WHAT THE EXERCISE ASKS: Repeat the records below word for word.

DATA SHOWN:

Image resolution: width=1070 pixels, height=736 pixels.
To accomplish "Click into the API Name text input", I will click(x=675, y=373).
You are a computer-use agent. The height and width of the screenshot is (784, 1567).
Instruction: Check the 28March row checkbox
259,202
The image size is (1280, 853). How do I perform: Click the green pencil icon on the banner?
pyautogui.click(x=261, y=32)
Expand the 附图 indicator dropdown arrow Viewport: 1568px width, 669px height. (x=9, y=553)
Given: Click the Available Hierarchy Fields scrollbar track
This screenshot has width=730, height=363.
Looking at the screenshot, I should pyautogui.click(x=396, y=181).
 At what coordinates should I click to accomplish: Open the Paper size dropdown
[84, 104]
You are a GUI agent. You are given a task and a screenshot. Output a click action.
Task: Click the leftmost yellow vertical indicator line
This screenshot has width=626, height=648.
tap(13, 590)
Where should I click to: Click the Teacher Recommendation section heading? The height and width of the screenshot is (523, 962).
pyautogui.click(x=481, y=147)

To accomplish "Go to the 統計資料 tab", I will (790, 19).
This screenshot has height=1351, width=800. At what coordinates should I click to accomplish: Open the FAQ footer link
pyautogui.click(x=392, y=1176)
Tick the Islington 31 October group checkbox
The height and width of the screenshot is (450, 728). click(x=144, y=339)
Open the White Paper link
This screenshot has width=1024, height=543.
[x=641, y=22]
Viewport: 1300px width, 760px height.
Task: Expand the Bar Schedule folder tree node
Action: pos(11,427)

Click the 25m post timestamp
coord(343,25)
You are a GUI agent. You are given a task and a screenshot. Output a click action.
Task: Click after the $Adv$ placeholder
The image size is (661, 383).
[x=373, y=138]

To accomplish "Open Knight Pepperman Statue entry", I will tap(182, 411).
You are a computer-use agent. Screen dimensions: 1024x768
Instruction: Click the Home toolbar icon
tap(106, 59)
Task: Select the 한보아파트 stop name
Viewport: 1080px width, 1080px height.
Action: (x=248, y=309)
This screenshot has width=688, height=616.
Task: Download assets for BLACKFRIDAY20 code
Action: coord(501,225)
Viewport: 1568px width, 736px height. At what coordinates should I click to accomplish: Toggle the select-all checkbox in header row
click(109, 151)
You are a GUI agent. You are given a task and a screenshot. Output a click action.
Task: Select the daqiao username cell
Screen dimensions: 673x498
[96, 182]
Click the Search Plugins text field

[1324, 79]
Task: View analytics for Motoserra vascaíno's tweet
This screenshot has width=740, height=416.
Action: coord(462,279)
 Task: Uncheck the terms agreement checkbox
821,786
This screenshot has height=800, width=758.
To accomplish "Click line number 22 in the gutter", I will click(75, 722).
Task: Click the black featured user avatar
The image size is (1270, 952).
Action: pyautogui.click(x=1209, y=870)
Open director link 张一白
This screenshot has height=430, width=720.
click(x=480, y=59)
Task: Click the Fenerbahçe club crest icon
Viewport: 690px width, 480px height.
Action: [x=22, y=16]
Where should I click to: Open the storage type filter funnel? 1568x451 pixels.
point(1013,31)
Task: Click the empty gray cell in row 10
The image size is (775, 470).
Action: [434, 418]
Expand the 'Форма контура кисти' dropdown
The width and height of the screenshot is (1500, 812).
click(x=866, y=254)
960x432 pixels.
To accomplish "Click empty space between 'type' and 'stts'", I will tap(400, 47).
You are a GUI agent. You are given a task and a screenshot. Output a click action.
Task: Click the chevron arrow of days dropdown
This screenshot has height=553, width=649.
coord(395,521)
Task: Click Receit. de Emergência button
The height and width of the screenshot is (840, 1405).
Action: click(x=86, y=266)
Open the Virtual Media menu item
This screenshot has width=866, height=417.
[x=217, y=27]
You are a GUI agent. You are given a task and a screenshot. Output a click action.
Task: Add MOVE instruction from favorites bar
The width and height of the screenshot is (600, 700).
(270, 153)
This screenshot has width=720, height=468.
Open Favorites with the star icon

ANSWER BELOW:
Image resolution: width=1070 pixels, height=736 pixels.
To accomplish "Click into the API Name text input", I will click(x=675, y=373).
You are a computer-use agent. The height and width of the screenshot is (784, 1567).
Instruction: Check the 28March row checkbox
259,202
The image size is (1280, 853). How do I perform: Click the green pencil icon on the banner?
pyautogui.click(x=261, y=32)
Expand the 附图 indicator dropdown arrow Viewport: 1568px width, 669px height. (x=9, y=553)
Given: Click the Available Hierarchy Fields scrollbar track
This screenshot has width=730, height=363.
Looking at the screenshot, I should pyautogui.click(x=396, y=181).
 At what coordinates should I click to accomplish: Open the Paper size dropdown
[84, 104]
You are a GUI agent. You are given a task and a screenshot. Output a click action.
Task: Click the leftmost yellow vertical indicator line
This screenshot has width=626, height=648.
tap(13, 590)
Where should I click to: Click the Teacher Recommendation section heading? The height and width of the screenshot is (523, 962).
pyautogui.click(x=481, y=147)

To accomplish "Go to the 統計資料 tab", I will (790, 19).
This screenshot has height=1351, width=800. At what coordinates should I click to accomplish: Open the FAQ footer link
pyautogui.click(x=392, y=1176)
Tick the Islington 31 October group checkbox
The height and width of the screenshot is (450, 728). click(x=144, y=339)
Open the White Paper link
This screenshot has width=1024, height=543.
[x=641, y=22]
Viewport: 1300px width, 760px height.
Task: Expand the Bar Schedule folder tree node
Action: pos(11,427)

Click the 25m post timestamp
coord(343,25)
You are a GUI agent. You are given a task and a screenshot. Output a click action.
Task: Click after the $Adv$ placeholder
The image size is (661, 383).
[x=373, y=138]

To accomplish "Open Knight Pepperman Statue entry", I will tap(182, 411).
You are a computer-use agent. Screen dimensions: 1024x768
Instruction: Click the Home toolbar icon
tap(106, 59)
Task: Select the 한보아파트 stop name
Viewport: 1080px width, 1080px height.
Action: (x=248, y=309)
This screenshot has width=688, height=616.
Task: Download assets for BLACKFRIDAY20 code
Action: coord(501,225)
Viewport: 1568px width, 736px height. At what coordinates should I click to accomplish: Toggle the select-all checkbox in header row
click(109, 151)
You are a GUI agent. You are given a task and a screenshot. Output a click action.
Task: Select the daqiao username cell
Screen dimensions: 673x498
[96, 182]
Click the Search Plugins text field

[1324, 79]
Task: View analytics for Motoserra vascaíno's tweet
This screenshot has width=740, height=416.
Action: coord(462,279)
 Task: Uncheck the terms agreement checkbox
821,786
This screenshot has height=800, width=758.
To accomplish "Click line number 22 in the gutter", I will click(75, 722).
Task: Click the black featured user avatar
The image size is (1270, 952).
Action: pyautogui.click(x=1209, y=870)
Open director link 张一白
This screenshot has height=430, width=720.
click(x=480, y=59)
Task: Click the Fenerbahçe club crest icon
Viewport: 690px width, 480px height.
Action: [x=22, y=16]
Where should I click to: Open the storage type filter funnel? 1568x451 pixels.
point(1013,31)
Task: Click the empty gray cell in row 10
The image size is (775, 470).
Action: [434, 418]
Expand the 'Форма контура кисти' dropdown
The width and height of the screenshot is (1500, 812).
click(x=866, y=254)
960x432 pixels.
To accomplish "Click empty space between 'type' and 'stts'", I will tap(400, 47).
You are a GUI agent. You are given a task and a screenshot. Output a click action.
Task: Click the chevron arrow of days dropdown
This screenshot has height=553, width=649.
coord(395,521)
Task: Click Receit. de Emergência button
The height and width of the screenshot is (840, 1405).
Action: click(x=86, y=266)
Open the Virtual Media menu item
This screenshot has width=866, height=417.
[x=217, y=27]
You are a GUI agent. You are given a task and a screenshot. Output a click action.
Task: Add MOVE instruction from favorites bar
The width and height of the screenshot is (600, 700).
(270, 153)
This screenshot has width=720, height=468.
Open Favorites with the star icon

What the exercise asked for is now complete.